Computer Science Professor Receives $2.5 Million NIH Award for Unique Study
A unique data scientific approach to study and predict excessive drinking using social media and mobile-phone data has won Andrew Schwartz, assistant professor in the Department of Computer Science, and his team a $2.5M award from the National Institutes of Health (NIH). Their research will develop an innovative approach utilizing data from texting and social media as well as mobile phone apps to better understand how unhealthy drinking manifests in daily life and push the envelope for the ability of Artificial Intelligence (AI) to predict human behaviors. The cross-disciplinary team will build AI models that predict future drinking as well as future effects of drinking on an individual's mood among service industry workers. The award will be distributed over four years in collaboration with Richard Rosenthal, MD, Director of Addiction Psychiatry at Stony Brook Medicine, and Christine DeLorenzo, Associate Professor in the Departments of Biomedical Engineering and Psychiatry and a team at the University of Pennsylvania.

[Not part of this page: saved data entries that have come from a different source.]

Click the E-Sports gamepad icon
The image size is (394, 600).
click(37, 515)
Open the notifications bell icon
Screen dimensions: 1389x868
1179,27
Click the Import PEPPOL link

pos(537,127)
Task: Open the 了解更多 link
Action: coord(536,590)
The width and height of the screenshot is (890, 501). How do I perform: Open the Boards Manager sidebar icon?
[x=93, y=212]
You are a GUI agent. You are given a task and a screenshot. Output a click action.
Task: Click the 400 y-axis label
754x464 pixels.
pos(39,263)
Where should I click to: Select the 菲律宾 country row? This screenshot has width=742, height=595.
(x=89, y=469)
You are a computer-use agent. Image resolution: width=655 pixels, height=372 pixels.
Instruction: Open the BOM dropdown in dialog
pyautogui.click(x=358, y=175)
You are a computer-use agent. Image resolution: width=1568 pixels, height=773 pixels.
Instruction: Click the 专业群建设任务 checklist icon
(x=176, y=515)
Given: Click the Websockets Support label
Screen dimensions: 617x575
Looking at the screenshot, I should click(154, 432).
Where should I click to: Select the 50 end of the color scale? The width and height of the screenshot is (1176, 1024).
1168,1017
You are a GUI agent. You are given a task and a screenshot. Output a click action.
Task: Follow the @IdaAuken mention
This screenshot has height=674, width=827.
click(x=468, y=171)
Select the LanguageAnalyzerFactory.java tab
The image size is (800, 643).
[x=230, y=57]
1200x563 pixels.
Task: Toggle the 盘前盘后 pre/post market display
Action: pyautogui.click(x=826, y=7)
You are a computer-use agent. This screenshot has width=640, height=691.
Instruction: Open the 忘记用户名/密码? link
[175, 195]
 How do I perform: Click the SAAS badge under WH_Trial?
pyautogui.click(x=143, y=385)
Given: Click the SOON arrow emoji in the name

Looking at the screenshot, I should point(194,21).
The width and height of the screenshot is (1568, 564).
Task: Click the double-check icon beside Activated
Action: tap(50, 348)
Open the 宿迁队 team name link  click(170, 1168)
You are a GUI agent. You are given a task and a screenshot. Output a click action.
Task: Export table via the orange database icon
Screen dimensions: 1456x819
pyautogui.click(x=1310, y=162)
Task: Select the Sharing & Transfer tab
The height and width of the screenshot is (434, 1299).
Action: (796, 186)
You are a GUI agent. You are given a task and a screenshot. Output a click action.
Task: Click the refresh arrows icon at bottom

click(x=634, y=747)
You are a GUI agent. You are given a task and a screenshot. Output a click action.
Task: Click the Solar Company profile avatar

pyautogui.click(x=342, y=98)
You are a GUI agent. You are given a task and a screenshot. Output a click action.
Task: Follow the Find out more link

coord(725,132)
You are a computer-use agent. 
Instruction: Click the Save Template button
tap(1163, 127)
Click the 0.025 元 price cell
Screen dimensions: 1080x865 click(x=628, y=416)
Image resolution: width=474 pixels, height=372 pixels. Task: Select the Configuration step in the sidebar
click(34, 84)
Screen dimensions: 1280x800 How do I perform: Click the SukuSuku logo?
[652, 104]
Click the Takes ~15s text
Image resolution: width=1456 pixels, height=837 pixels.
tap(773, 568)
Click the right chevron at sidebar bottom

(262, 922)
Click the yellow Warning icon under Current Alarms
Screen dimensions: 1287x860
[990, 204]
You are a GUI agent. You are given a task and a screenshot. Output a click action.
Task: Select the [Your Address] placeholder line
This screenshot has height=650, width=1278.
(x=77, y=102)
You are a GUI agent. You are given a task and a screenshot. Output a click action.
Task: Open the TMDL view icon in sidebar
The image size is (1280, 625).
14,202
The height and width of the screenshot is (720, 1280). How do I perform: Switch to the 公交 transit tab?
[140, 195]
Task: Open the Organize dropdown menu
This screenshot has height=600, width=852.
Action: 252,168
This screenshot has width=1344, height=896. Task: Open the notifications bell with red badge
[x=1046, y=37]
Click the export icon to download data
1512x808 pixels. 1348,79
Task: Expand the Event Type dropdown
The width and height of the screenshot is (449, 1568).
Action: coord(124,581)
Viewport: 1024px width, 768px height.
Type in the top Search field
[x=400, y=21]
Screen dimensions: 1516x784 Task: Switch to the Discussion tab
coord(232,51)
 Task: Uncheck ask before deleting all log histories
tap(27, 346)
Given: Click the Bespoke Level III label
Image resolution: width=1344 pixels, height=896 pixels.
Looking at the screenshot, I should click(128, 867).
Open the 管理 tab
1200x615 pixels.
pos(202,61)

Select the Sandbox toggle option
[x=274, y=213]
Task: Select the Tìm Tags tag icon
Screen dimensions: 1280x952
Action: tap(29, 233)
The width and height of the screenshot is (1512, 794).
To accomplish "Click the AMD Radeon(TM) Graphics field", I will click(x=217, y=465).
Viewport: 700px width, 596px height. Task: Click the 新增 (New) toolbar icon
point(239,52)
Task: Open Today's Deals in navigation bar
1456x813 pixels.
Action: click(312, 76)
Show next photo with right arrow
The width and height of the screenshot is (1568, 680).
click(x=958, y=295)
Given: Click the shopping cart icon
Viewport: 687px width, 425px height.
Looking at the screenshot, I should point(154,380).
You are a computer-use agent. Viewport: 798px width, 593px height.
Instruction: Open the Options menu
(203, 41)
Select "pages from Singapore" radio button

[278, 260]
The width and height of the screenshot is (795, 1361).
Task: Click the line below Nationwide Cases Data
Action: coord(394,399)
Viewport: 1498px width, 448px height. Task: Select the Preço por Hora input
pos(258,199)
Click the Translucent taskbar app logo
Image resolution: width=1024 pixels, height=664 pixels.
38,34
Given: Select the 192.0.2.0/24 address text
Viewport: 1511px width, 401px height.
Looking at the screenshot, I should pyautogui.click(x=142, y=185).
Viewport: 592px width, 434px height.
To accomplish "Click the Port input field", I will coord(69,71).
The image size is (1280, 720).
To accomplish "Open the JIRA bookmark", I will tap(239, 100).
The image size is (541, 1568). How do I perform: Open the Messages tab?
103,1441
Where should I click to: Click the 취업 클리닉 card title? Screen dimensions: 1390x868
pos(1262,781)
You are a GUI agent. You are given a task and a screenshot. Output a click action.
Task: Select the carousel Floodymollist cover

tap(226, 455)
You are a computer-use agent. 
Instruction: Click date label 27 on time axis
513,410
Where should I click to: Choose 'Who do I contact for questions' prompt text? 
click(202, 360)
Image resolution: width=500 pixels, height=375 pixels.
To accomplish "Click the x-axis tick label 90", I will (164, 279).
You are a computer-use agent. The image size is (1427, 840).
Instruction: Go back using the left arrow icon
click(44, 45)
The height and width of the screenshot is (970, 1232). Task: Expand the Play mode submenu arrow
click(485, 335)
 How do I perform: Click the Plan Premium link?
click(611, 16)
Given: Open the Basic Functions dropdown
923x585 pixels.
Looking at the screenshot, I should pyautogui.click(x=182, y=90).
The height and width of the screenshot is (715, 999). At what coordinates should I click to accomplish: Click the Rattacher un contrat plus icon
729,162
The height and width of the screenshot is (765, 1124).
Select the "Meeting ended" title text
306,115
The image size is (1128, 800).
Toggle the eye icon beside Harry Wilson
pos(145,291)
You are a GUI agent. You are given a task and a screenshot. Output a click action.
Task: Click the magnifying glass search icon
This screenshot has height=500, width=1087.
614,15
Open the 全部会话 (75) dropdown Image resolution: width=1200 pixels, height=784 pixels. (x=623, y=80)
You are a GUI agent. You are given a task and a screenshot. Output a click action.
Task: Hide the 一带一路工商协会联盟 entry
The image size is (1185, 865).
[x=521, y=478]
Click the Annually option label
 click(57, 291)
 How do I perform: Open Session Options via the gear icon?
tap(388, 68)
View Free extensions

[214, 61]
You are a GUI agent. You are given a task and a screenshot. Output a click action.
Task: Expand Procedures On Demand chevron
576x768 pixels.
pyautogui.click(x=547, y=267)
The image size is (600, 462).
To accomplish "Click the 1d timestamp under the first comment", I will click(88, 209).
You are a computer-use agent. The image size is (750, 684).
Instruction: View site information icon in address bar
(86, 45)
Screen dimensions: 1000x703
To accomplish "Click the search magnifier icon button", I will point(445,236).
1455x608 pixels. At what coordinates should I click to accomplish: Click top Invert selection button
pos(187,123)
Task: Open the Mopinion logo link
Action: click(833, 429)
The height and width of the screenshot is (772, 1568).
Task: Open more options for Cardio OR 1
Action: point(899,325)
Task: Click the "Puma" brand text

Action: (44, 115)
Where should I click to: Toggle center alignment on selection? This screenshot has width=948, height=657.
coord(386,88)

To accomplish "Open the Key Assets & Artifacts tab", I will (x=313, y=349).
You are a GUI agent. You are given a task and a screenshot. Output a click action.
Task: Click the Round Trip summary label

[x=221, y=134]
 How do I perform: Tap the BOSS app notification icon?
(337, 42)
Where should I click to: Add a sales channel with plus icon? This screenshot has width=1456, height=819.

“Andy is blazing the trail in advancing AI tools for tackling major health challenges,” said Fotis Sotiropoulos, Dean, College of Engineering and Applied Sciences. “His work is an ingenious approach using data-science tools, smart-phones and social media postings to identify early signs of alcohol abuse and alcoholism and guide interventions. This is AI-driven discovery and innovation at its very best!”
With the aid of the team's methods, social media content can be collected and analyzed faster and cheaper, and present an unscripted, less biased psychological assessment. Traditional ecological studies of unhealthy drinking are done via costly and time-consuming phone interviews, which can also be subject to poor data quality and biases. Schwartz and his team will use their novel AI-based approach over social media text content. Samir Das, Chair of the Department of Computer Science, said: “Andrew has very successfully applied large-scale data and text analysis techniques for important and timely human health and well-being applications with very impactful results.”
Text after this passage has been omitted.